Combining functional annotation analysis and gene expression level considerations helped us identify the final candidate genes. For seismonastic movement, 57 candidate genes with high expression or expressed specifically in the touch-closed leaves were identified, mostly stress response genes, including zinc finger protein, ethylene-responsive transcription factor, and Nudix hydrolase (Supplementary Figs. 19c and 20a, Supplementary Table 27). For nyctinastic movement, 107 candidate genes with high expression or expressed specifically in the night-closed leaves were identified, including wound-induced protein, MIP aquaporin, universal stress protein, and the UDP-glycosyltransferase (Supplementary Figs. 19d and 20b, Supplementary Table 27).

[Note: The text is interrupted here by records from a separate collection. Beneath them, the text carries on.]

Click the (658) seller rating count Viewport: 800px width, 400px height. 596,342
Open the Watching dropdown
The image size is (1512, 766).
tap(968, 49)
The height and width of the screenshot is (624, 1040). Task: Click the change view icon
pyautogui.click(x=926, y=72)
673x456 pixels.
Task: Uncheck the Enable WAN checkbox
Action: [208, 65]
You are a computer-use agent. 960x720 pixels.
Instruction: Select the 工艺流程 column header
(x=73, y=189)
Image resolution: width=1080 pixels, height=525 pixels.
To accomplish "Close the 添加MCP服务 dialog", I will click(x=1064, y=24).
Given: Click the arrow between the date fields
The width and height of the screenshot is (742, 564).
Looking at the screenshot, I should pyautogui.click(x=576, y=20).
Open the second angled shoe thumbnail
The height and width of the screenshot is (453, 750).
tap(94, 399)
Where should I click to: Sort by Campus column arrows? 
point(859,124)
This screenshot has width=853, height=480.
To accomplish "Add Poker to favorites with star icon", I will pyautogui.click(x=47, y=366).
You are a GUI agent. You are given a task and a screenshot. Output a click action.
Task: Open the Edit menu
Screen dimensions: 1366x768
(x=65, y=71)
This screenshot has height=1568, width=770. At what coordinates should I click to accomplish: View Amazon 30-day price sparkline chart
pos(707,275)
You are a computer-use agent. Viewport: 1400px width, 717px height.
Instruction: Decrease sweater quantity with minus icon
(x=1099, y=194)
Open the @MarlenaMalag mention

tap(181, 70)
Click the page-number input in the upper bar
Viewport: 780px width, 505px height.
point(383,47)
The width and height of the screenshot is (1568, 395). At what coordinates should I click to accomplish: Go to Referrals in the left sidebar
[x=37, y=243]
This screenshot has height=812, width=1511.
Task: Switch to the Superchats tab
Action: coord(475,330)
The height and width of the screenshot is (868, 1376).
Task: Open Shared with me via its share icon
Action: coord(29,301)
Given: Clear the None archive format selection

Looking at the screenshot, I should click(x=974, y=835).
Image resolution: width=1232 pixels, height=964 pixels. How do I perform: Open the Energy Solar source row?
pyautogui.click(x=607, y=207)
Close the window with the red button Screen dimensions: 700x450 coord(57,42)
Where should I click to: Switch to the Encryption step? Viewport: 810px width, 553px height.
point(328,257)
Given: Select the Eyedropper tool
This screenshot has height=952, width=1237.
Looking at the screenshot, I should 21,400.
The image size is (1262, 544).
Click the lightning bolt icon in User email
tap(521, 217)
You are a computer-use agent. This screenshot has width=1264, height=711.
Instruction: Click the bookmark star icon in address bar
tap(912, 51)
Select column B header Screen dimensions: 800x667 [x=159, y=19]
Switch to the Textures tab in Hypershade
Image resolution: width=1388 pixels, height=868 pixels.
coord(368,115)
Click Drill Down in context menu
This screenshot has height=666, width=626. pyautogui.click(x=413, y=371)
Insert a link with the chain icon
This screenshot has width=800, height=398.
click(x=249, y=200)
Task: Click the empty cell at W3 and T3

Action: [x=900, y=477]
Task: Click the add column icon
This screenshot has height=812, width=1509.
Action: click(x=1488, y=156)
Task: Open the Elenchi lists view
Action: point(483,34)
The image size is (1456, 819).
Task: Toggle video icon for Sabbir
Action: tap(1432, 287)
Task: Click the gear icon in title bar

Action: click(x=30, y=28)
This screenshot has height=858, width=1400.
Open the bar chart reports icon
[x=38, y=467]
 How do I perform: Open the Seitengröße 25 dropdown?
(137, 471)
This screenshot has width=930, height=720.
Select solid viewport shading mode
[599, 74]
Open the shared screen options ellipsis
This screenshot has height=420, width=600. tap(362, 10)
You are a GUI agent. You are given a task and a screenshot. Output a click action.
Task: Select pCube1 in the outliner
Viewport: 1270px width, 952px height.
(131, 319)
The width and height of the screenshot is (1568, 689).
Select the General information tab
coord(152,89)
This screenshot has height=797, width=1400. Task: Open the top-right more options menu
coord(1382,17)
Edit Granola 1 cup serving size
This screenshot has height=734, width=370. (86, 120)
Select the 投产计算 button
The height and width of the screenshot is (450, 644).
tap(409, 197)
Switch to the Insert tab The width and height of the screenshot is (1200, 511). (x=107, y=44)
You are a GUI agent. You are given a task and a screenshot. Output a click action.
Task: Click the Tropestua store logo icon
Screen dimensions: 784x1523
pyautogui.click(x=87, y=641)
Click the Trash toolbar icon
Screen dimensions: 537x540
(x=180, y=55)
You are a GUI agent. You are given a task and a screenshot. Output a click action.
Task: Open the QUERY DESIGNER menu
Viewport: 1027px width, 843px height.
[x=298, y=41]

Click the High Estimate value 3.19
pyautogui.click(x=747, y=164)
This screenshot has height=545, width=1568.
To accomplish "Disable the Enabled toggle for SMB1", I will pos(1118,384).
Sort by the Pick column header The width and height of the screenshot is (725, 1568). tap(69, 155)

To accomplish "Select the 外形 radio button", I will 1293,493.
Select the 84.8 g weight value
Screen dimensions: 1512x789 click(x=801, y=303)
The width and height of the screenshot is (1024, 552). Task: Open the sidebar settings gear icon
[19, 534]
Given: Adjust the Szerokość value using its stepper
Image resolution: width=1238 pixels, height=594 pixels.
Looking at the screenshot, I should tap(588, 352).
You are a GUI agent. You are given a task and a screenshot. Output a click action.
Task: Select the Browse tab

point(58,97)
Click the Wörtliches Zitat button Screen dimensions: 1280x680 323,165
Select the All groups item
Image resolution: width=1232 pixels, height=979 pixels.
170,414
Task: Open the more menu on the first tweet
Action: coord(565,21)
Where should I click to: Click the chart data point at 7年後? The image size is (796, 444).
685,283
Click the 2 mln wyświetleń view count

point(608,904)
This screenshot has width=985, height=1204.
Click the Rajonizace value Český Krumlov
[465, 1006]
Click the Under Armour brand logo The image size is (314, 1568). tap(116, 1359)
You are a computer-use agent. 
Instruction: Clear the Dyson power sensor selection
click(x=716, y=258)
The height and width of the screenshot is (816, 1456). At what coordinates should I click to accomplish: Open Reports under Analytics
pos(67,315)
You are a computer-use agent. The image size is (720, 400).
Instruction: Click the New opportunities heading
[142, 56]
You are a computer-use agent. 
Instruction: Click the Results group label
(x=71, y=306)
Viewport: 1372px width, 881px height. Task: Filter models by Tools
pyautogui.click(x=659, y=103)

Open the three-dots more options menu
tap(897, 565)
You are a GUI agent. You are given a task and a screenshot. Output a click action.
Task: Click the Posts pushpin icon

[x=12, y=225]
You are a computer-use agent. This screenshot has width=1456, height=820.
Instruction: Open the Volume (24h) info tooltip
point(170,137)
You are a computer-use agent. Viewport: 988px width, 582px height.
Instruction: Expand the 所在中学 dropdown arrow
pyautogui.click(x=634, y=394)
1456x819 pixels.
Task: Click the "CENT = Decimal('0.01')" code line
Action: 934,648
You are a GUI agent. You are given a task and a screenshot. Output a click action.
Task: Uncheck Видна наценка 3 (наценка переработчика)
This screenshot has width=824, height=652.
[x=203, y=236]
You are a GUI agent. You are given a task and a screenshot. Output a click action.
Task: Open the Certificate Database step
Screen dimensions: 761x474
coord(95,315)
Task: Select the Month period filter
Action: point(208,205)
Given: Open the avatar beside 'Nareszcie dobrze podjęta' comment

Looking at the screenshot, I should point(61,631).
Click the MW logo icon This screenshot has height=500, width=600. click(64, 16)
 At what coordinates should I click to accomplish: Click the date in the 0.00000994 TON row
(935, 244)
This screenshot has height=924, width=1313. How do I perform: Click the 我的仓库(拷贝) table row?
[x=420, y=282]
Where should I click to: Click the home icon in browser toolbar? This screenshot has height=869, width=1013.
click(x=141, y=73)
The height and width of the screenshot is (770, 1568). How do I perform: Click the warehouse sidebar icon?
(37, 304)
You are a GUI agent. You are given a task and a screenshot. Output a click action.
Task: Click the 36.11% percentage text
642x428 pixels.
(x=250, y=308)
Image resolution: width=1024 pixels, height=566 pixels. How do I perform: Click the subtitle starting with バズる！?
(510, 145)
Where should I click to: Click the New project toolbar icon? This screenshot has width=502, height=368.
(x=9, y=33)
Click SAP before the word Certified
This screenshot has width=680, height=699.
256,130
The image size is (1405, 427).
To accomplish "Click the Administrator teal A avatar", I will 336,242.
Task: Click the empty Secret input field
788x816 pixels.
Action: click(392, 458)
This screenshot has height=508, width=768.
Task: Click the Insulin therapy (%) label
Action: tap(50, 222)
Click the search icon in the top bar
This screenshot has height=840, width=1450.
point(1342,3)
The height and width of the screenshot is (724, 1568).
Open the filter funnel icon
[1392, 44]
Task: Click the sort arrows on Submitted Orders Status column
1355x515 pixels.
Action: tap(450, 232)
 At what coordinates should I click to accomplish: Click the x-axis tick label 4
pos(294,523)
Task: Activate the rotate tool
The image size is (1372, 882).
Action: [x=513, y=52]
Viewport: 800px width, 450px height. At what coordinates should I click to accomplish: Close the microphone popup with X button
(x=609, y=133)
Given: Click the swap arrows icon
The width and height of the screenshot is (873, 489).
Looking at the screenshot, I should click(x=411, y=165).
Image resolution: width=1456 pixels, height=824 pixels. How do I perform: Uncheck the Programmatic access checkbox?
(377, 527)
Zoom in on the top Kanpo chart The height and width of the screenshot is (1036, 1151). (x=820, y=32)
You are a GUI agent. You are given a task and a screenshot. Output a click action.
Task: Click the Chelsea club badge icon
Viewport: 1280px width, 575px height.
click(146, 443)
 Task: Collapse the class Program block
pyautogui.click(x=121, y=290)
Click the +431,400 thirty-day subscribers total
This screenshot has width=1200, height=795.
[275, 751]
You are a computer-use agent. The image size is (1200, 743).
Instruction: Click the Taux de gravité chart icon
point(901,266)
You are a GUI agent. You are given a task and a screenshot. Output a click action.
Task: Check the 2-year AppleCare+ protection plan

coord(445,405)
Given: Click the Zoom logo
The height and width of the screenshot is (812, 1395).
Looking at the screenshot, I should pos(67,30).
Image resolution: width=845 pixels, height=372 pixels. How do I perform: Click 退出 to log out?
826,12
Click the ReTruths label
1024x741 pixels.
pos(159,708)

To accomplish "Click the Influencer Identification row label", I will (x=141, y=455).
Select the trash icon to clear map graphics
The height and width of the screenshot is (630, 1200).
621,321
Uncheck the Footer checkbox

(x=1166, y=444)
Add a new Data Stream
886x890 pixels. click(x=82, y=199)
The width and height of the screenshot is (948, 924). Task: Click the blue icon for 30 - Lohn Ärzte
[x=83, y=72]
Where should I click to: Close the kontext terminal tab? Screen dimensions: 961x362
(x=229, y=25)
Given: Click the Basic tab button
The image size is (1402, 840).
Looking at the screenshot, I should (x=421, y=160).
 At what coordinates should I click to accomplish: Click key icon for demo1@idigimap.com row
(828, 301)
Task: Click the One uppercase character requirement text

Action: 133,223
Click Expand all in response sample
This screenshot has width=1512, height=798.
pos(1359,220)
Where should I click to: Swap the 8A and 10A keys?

The expression profile of DEGs from NCL vs. OL was investigated, revealing significant expression differences in 11 AQP genes, 12 Ca2+-related genes, and 20 ion channel genes (Supplementary Figs. 19a,b, and 21b). Additionally, two AQP genes, Mb12g014040 and Mb01g016320, were highly expressed and upregulated in NCL compared to OL. Subsequently, 33 AQP genes in the genome of M. bimucronata were identified and a phylogenetic tree that included AQP genes from well-characterized species such as A. thaliana and M. truncatula was conducted. The MbAQPs were classified into 5 subfamilies (Supplementary Fig. 21a, Supplementary Table 28). The expression profile of all 33 MbAQPs showed that the members of the PIP and TIP subfamilies were expressed in almost all tissues (Supplementary Fig. 21b). Interestingly, both Mb12g014040 and Mb01g016320 belong to the PIP subfamily, while another upregulated gene, Mb11g013010, with a high expression level, belongs to the TIP subfamily.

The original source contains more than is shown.